Schwartzman 'gigante': ha superato ostacoli più alti di... Nadal

La commovente storia di Diego Schwartzman, semifinalista al Roland Garros dopo aver raggiunto la finale a Roma. Sfida Nadal, che ha battuto al Foro Italico. Ma nella vita ha superato difficoltà ben maggiori

di | 09 ottobre 2020

Nato ricco, diventato povero, suo nonno scappò dal treno verso il campo di concentramento, il semifinalista a sorpresa del Roland Garros batte i supereroi col suo metro e 170, gambe, cuore e cervello La prima cosa che colpisce di lui è l’altezza.

Diego Schwartzman è proprio piccolo, talmente piccolo che anche al suo paese, nell’immensa Argentina, lo chiamano proprio così: El Peque. Nell’universo degli dei della racchetta, sempre più alti e forti, veloci e reattivi, i suoi 170 centimetri d’altezza spiccano ancora di più.

Così, già a vederlo a inizio partita, quando tira la monetina a rete e posa per le foto di rito, quando si accosta ai raccattapalle, quando prende possesso del campo.

Appena poi si appresta a servire, diventa se possibile ancora più piccolo: mentre lui tira le palle con la sua fionda, con un movimento a catapulta, inarcandosi tutto e producendo un rumore elastico, dall’altra parte arrivano colpi secchi, scagliati da altezze che, sommate ai 190 centimetri, più il lancio di palla, più il salto vanno ben oltre i due metri, con risultati micidiali per le povere palle schiacciate con violenza sul terreno.

Ma lui, il piccolo-grande uomo del tennis, la rivincita della normalità sulla straordinarietà, non batte ciglio e corre, corre corre, di qua e di là, instancabile e velocissimo, sventolando il record nel record di più basso ad arrivare in semifinale al Roland Garros da Harold Salomon nel 1980.

Come gli altri “sorcetti”, come li chiamava Adriano Panatta, arriva prima all’impatto con la palla e quindi non è mai in difficoltà, è sempre in equilibrio, col suo baricentro basso, sempre capace di ribattere quei missili e di esaltarsi nella transizione difesa-attacco come conseguenze micidiali per l’avversario. Perché El Peque ha un cervello tennistico sopraffini col quale compensa largamente potenza ed altezza, e quindi colpi risolutivi. Anche se, per arrivare al punto, deve metterci sempre tanta fatica, tanto sforzo, tanta rassegnazione, sapendo che l’altro può rovinare tutti i suoi castelli di carta con un gesto ben assestato. Di potenza. Ma tanto lui rimette la testa sotto e riparte, ostinato, ben conoscendo lo spazio della sua musica ideale e, soprattutto, come disturbare quella, dell’avversario, attuando una tattica che è sempre giusta. Magari fallace, ma giusta. “Tutti mi chiedono dell’altezza, se fossi più alto avrei un servizio migliore più potenza da fondo”.

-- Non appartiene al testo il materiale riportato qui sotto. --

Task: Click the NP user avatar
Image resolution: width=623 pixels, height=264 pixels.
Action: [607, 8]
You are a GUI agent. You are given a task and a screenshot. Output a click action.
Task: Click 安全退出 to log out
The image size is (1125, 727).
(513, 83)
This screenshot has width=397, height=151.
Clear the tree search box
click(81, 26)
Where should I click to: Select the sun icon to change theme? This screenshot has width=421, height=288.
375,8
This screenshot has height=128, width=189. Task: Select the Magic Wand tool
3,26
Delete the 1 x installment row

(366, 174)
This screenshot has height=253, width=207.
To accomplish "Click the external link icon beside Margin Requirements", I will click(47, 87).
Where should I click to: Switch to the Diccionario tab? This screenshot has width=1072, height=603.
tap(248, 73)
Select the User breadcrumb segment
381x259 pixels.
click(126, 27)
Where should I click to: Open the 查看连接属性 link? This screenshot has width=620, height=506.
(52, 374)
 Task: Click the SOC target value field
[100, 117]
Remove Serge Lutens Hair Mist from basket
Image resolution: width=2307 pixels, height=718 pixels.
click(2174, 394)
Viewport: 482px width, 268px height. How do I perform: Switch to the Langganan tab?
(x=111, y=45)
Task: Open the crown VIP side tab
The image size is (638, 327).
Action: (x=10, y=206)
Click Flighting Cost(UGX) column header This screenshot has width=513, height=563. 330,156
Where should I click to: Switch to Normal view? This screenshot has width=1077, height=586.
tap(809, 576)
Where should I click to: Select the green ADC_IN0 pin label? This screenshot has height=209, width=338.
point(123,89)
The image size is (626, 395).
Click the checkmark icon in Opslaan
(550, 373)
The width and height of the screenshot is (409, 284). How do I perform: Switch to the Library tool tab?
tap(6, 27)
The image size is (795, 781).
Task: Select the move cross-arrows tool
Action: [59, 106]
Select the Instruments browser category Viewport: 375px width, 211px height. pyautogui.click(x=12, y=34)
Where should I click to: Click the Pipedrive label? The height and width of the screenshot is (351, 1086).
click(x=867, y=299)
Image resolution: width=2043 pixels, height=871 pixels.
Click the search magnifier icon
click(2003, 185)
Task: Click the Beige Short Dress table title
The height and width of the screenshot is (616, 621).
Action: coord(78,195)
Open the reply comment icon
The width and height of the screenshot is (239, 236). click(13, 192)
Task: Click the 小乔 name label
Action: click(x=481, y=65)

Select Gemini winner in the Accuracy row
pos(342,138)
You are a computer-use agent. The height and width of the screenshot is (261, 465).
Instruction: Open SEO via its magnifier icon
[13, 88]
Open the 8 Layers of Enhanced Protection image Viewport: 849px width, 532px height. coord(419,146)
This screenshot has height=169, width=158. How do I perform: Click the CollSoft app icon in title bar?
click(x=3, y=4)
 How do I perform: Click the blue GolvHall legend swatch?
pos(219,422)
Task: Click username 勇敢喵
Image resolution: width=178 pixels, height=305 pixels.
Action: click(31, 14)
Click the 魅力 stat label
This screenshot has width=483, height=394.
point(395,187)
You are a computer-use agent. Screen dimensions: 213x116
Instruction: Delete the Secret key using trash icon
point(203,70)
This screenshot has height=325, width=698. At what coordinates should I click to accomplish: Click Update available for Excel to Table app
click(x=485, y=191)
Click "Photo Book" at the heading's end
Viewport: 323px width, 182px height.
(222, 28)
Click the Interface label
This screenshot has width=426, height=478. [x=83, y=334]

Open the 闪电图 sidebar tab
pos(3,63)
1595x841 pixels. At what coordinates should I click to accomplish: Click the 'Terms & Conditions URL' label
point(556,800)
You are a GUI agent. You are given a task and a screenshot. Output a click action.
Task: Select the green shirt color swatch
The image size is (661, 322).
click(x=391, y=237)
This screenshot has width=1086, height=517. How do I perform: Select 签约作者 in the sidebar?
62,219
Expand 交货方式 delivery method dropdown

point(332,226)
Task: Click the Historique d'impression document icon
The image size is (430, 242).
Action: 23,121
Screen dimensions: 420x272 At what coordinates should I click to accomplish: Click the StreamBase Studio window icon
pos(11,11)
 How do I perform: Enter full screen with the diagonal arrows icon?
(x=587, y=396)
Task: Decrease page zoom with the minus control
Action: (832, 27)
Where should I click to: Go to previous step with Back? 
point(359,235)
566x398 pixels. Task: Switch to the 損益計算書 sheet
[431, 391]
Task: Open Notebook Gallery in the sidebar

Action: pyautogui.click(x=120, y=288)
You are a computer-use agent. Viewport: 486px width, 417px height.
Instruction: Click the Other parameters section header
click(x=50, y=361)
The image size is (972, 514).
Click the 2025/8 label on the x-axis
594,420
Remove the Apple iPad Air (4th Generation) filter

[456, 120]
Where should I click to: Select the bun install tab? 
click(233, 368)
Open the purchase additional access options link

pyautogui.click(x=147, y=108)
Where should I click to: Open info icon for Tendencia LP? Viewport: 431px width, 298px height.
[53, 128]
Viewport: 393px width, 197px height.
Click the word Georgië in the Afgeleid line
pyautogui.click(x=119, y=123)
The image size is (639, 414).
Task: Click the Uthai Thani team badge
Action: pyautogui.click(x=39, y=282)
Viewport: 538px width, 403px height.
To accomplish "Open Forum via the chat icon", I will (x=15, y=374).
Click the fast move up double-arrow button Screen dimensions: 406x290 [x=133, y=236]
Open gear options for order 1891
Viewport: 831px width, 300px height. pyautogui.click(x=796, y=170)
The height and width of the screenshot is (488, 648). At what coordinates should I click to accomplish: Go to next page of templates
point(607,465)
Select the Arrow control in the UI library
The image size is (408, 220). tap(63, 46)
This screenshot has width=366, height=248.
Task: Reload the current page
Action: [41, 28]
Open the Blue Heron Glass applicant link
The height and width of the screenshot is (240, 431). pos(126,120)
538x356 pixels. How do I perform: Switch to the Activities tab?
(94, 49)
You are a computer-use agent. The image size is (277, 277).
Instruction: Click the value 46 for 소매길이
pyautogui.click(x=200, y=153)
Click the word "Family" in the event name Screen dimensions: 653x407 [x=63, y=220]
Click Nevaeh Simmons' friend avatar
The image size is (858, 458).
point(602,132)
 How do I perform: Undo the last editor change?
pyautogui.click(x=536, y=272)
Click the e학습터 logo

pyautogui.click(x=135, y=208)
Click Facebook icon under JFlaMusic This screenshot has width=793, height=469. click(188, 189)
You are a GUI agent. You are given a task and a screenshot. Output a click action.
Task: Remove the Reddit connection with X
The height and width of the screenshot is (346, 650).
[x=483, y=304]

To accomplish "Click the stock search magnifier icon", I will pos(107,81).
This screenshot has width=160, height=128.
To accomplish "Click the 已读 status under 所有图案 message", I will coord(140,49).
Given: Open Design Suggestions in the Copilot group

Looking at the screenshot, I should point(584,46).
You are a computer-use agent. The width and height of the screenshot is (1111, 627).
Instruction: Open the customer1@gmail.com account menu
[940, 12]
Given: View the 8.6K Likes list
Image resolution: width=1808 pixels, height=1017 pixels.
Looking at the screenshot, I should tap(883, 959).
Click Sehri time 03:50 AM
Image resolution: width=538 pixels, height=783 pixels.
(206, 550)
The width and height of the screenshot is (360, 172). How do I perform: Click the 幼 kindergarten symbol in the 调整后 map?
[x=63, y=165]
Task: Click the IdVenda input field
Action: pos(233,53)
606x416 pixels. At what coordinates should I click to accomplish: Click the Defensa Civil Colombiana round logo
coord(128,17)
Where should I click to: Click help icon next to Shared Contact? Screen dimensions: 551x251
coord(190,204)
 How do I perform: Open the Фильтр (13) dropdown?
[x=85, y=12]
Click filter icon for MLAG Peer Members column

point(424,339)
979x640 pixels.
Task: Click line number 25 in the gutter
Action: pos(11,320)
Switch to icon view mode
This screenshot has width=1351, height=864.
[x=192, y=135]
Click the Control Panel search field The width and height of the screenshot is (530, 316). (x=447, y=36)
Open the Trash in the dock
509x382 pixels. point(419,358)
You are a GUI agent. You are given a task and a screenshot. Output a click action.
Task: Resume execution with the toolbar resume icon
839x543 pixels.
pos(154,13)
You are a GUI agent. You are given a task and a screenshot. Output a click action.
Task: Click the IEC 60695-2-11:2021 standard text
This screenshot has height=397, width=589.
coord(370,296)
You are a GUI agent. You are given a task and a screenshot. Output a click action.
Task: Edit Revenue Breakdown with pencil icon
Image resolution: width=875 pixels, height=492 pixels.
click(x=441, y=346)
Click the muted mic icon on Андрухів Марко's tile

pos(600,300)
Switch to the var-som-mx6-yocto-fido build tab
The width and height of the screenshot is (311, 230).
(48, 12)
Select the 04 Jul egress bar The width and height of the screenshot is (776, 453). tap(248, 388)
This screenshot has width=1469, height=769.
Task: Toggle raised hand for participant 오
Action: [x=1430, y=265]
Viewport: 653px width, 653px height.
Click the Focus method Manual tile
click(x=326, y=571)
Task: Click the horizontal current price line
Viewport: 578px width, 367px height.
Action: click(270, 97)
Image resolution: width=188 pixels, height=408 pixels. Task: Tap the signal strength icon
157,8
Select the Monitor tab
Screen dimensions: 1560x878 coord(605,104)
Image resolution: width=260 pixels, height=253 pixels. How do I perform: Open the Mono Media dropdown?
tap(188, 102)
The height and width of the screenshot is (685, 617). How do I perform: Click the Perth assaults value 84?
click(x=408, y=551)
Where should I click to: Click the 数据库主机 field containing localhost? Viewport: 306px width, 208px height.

Questo è Diego Schwartzman, talmente bello nella sua avventura nel tennis e nella vita da aver conquistato da oltre un anno la passione della bellissima modella Eugenia De Martino, sulla quale qualsiasi regista tv insiste anche troppo durante le sue partite. Come si fa a non tifare per l’uomo qualunque, per uno di noi, che è anche sgraziato, che s’arrangia, che soffre continuamente ma reagisce sempre, rimbalzando gli ostacoli con una resilienza da martire e si oppone col suo stuzzicadenti ai bazooka nemici?

Tanto che, dopo averci perso nei quarti del Roland Garros col memorabile punteggio di 7-6 5-7 6-7 7-6 6-2, l’amico migliore che ha sul circuito ATP, Dominic Thiem, finalista gli ultimi due anni a Parigi, ha ammesso candidamente: “Perdere fa male, perdere al Roland Garros fa ancora più male, ma perdere con un amico e con uno come Diego fa meno male”.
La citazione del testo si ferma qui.